The investigation was prompted in part by revelations in The New York Times over the prevalence of purchases of luxury residential properties through so-called shell companies, which can be used to disguise the identity of wealthy buyers, of whom some had been suspected of corruption.
Last year, The Independent reported that 36,342 properties in London had been bought by offshore companies.
While the investigation is temporary, Liam Bailey, head of residential research at Knight Frank believes markets will have to get used to new transparency measures. “There may be a minor downturn in activity in the short term, but buyers will struggle to avoid the new reality, most markets (investors) will want to buy in are moving in this direction.”
The prevalence of ‘dirty money’ in London’s property market has also become a cause for concern. During a speech in Singapore last year David Cameron vowed to clamp down, adding that the UK should no longer be a “safe haven for corrupt money”.
The increase in transparency should not however concern family offices and individuals using corporate vehicles for legitimate reasons.
Oliver Hooper, an acquisition specialist who helps private clients purchase residential property in London, says the UK’s complicated tax system effectively pushes people to engage in this activity. “If they simplified the system or lowered the threshold people wouldn’t use these structures so much.”
“There are many legitimate reasons why (buyers) want anonymity in the market,” he says.

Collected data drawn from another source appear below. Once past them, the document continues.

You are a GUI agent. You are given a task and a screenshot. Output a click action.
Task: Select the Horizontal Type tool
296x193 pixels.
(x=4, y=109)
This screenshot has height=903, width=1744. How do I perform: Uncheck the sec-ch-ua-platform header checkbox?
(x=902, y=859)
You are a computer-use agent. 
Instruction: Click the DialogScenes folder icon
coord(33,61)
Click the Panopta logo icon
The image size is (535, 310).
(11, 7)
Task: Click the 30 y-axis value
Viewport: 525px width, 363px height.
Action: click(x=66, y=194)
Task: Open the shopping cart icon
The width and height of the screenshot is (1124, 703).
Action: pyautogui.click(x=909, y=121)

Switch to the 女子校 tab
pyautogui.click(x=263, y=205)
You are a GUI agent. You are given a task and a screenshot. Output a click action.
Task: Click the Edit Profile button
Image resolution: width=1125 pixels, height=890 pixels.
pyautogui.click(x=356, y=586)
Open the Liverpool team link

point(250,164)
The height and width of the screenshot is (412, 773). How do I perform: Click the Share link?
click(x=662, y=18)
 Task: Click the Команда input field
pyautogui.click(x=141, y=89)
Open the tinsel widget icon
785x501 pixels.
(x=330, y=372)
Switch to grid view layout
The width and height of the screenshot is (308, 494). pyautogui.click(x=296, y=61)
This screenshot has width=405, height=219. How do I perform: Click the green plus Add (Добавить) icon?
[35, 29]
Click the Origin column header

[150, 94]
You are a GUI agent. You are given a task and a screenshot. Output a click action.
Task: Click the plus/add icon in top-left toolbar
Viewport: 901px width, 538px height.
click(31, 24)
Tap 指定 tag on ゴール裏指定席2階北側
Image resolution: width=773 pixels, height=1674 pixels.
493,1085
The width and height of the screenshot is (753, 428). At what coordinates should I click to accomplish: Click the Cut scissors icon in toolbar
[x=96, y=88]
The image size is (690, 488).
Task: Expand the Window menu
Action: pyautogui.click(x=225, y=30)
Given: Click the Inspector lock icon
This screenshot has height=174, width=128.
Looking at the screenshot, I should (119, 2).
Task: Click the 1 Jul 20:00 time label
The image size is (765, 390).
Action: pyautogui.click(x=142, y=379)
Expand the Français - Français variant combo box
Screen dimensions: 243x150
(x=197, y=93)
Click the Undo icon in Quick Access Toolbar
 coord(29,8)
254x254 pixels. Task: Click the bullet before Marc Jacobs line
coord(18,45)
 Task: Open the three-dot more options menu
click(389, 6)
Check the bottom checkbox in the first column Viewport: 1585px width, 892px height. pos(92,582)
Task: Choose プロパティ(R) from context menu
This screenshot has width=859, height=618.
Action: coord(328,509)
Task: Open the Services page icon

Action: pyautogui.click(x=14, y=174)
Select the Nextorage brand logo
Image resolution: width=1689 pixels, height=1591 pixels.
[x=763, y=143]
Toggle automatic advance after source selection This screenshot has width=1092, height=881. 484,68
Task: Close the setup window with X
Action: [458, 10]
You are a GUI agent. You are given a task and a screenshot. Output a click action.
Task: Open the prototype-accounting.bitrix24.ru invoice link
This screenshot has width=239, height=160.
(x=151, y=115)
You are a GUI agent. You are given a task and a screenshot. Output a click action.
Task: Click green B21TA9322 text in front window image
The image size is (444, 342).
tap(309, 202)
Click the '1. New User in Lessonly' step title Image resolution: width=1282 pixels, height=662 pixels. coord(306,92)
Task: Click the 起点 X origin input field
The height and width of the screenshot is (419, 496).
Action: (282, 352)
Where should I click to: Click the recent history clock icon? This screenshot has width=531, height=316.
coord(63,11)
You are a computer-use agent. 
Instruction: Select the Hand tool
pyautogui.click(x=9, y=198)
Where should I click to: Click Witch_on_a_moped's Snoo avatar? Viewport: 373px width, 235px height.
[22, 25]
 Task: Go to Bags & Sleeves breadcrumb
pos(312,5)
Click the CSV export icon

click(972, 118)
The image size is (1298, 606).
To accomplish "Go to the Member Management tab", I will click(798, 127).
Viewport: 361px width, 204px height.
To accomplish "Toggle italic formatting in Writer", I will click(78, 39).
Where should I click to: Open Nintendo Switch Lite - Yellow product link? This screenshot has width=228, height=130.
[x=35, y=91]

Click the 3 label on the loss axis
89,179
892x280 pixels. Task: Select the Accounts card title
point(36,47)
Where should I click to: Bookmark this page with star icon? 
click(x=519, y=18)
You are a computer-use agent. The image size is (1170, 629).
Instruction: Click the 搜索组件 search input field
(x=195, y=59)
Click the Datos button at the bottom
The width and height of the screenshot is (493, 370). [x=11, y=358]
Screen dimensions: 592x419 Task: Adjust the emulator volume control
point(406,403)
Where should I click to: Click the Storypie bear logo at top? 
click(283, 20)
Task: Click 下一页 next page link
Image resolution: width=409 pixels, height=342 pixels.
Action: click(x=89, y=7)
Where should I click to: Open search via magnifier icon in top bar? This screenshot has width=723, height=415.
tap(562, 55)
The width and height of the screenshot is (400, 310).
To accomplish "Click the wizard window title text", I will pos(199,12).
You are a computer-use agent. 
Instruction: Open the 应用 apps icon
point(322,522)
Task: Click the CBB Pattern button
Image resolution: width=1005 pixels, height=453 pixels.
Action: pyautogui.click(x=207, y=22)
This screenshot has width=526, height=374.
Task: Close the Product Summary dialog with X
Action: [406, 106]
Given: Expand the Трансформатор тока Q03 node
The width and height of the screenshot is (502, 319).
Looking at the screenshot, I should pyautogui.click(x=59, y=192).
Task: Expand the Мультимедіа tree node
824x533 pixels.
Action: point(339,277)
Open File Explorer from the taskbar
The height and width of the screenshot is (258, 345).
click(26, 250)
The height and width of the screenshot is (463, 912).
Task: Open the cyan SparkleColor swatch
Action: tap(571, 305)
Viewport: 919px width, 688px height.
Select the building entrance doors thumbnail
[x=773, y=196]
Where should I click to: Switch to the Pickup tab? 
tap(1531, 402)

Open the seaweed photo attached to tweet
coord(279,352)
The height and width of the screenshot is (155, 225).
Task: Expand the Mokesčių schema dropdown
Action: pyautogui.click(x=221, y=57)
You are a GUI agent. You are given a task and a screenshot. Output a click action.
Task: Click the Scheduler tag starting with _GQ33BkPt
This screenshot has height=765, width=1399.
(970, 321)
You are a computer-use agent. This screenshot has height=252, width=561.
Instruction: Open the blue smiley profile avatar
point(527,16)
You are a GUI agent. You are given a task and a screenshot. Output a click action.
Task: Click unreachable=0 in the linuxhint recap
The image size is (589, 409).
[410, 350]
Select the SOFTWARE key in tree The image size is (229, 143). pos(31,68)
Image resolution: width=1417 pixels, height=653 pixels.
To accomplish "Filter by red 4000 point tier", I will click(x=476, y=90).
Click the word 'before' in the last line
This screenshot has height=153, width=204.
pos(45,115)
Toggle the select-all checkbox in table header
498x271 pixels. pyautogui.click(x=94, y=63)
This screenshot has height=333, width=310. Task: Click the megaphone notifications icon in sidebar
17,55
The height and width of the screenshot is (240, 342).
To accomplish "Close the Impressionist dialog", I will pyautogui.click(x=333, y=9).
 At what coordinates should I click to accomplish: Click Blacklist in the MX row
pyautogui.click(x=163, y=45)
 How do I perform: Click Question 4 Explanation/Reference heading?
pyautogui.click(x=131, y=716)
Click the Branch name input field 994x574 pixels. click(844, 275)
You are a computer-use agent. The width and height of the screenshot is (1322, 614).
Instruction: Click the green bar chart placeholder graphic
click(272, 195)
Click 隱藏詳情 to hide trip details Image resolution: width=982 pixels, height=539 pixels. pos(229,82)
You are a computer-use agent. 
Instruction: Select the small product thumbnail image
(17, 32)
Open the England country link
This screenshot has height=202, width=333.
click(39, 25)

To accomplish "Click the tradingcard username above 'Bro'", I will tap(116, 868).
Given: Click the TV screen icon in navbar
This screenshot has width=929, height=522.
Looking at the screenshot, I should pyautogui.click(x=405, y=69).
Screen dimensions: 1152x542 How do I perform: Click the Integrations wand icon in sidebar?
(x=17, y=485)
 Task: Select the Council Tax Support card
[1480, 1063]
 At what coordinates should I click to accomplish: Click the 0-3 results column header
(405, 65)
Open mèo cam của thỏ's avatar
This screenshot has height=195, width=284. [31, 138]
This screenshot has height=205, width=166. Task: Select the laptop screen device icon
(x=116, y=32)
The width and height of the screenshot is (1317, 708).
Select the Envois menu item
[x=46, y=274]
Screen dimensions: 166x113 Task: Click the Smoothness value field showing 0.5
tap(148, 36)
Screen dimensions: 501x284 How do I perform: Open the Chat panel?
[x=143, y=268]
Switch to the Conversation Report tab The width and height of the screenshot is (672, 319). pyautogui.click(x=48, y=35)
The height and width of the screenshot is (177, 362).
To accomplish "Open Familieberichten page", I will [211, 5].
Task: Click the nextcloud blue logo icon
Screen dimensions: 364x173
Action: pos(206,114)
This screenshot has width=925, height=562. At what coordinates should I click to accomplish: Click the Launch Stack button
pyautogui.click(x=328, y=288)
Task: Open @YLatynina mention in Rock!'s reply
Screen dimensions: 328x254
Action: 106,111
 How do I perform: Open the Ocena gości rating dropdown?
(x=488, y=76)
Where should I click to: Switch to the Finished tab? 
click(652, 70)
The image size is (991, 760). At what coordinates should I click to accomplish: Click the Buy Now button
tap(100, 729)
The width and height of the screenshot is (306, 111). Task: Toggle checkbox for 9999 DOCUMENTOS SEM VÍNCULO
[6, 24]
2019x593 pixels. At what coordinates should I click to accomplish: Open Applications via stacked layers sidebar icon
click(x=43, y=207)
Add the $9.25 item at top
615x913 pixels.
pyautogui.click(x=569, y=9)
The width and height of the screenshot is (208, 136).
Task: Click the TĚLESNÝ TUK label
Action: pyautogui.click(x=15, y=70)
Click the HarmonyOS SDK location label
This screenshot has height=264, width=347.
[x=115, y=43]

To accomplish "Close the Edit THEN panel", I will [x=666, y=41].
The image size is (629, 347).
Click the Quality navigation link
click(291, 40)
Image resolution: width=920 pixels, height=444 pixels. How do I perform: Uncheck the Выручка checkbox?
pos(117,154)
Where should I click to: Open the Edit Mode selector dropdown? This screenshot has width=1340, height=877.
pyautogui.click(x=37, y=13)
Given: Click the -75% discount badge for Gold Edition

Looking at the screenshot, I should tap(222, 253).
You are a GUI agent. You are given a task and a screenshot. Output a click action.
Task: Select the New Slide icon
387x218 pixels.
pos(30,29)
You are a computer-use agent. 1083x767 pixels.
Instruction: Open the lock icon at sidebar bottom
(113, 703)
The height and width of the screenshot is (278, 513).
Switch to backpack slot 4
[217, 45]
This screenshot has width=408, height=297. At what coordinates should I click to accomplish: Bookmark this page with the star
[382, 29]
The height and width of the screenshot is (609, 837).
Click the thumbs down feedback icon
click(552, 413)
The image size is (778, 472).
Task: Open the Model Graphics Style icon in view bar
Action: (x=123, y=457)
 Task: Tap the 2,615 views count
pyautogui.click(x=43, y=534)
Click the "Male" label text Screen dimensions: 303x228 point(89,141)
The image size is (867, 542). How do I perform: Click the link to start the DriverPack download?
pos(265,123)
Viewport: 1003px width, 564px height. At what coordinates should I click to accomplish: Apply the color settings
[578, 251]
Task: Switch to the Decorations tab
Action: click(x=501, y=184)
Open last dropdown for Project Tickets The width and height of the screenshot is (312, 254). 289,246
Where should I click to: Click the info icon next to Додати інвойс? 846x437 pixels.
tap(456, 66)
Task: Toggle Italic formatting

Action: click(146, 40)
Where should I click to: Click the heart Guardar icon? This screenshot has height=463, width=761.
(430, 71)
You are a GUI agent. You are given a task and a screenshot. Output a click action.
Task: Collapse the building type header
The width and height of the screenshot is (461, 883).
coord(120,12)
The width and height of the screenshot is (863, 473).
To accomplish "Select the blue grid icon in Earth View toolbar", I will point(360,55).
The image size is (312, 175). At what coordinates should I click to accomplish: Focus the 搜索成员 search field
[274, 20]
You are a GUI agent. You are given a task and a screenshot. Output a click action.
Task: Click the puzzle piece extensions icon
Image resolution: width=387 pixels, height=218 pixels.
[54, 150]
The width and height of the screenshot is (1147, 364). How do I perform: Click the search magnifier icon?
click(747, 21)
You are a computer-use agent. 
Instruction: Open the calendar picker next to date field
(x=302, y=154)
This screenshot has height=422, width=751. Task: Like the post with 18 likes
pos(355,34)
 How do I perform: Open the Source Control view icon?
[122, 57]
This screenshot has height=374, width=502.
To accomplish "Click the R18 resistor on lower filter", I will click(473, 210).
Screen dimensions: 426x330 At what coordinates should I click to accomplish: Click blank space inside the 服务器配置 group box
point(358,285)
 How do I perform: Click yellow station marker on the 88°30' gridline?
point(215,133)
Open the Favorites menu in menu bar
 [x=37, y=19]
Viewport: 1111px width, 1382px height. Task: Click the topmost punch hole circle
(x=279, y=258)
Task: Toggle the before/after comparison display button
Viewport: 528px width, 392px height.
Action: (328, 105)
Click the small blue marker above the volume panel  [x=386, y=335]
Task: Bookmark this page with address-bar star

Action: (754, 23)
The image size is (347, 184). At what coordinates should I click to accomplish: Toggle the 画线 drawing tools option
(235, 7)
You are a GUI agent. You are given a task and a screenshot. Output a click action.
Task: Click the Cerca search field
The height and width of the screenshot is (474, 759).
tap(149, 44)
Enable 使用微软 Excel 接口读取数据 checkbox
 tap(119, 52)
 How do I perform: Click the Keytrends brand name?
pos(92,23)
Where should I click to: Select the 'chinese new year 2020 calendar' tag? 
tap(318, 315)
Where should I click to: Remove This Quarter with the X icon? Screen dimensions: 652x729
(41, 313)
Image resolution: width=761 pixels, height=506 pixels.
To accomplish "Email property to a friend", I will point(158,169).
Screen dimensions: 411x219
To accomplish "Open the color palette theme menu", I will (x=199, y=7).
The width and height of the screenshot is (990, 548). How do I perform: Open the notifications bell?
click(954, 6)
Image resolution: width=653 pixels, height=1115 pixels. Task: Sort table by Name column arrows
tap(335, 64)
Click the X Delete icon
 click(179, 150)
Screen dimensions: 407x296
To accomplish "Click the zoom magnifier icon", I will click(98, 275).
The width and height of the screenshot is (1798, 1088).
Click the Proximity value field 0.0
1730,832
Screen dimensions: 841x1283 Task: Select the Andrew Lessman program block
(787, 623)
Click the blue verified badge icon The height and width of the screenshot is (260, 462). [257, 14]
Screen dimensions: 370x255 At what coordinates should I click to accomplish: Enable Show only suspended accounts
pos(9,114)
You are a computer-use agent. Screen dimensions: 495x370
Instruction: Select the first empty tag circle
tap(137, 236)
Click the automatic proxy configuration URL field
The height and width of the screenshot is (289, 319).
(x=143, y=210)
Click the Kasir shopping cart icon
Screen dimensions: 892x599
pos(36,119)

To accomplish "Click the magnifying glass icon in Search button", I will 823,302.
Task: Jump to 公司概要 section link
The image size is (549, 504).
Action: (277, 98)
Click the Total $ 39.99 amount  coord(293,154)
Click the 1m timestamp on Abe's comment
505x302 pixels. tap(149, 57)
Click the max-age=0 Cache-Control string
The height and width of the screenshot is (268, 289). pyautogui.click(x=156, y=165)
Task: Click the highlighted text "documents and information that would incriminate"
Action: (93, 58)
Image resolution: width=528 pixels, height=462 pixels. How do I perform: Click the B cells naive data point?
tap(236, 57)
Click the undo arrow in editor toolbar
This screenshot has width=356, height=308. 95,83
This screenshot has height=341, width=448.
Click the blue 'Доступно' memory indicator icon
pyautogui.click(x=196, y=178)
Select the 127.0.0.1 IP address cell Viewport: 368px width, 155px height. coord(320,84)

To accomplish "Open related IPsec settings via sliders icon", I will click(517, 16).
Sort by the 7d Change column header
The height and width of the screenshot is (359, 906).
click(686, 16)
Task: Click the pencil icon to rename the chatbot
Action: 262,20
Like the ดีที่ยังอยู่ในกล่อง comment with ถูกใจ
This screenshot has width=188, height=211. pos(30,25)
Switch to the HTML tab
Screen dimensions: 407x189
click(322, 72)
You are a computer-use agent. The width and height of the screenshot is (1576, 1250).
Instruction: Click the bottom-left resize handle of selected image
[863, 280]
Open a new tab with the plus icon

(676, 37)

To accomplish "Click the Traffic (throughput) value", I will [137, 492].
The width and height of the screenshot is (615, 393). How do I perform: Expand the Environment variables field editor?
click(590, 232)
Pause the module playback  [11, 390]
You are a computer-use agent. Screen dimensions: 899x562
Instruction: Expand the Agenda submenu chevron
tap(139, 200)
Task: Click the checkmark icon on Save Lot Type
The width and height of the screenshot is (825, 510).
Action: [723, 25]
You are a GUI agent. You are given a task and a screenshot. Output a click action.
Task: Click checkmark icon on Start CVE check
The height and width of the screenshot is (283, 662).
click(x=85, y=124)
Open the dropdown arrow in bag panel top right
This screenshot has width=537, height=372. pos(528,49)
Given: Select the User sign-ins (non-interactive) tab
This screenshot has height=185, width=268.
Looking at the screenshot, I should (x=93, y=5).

Security and ability to negotiate with estate agents on a level playing field are some of the top concerns.
“There has been a misconception as to why these structures are used and the reasons behind it People shouldn’t be scared of these structures, because they are going to become more common, and they do have a place in the market.”
A whole industry has sprung up in recent years catering to wealthy individuals requiring a higher level of discretion when it comes to property transactions.
While disclosure of ownership is obtainable via land registry in the UK and while HMRC are beginning to clamp down on unregulated operations with unannounced site visits, there is still very little regulation in the field. But Hooper, for one, is not concerned by increased transparency. “Measures that make the reputation of the market better can only be good thing.”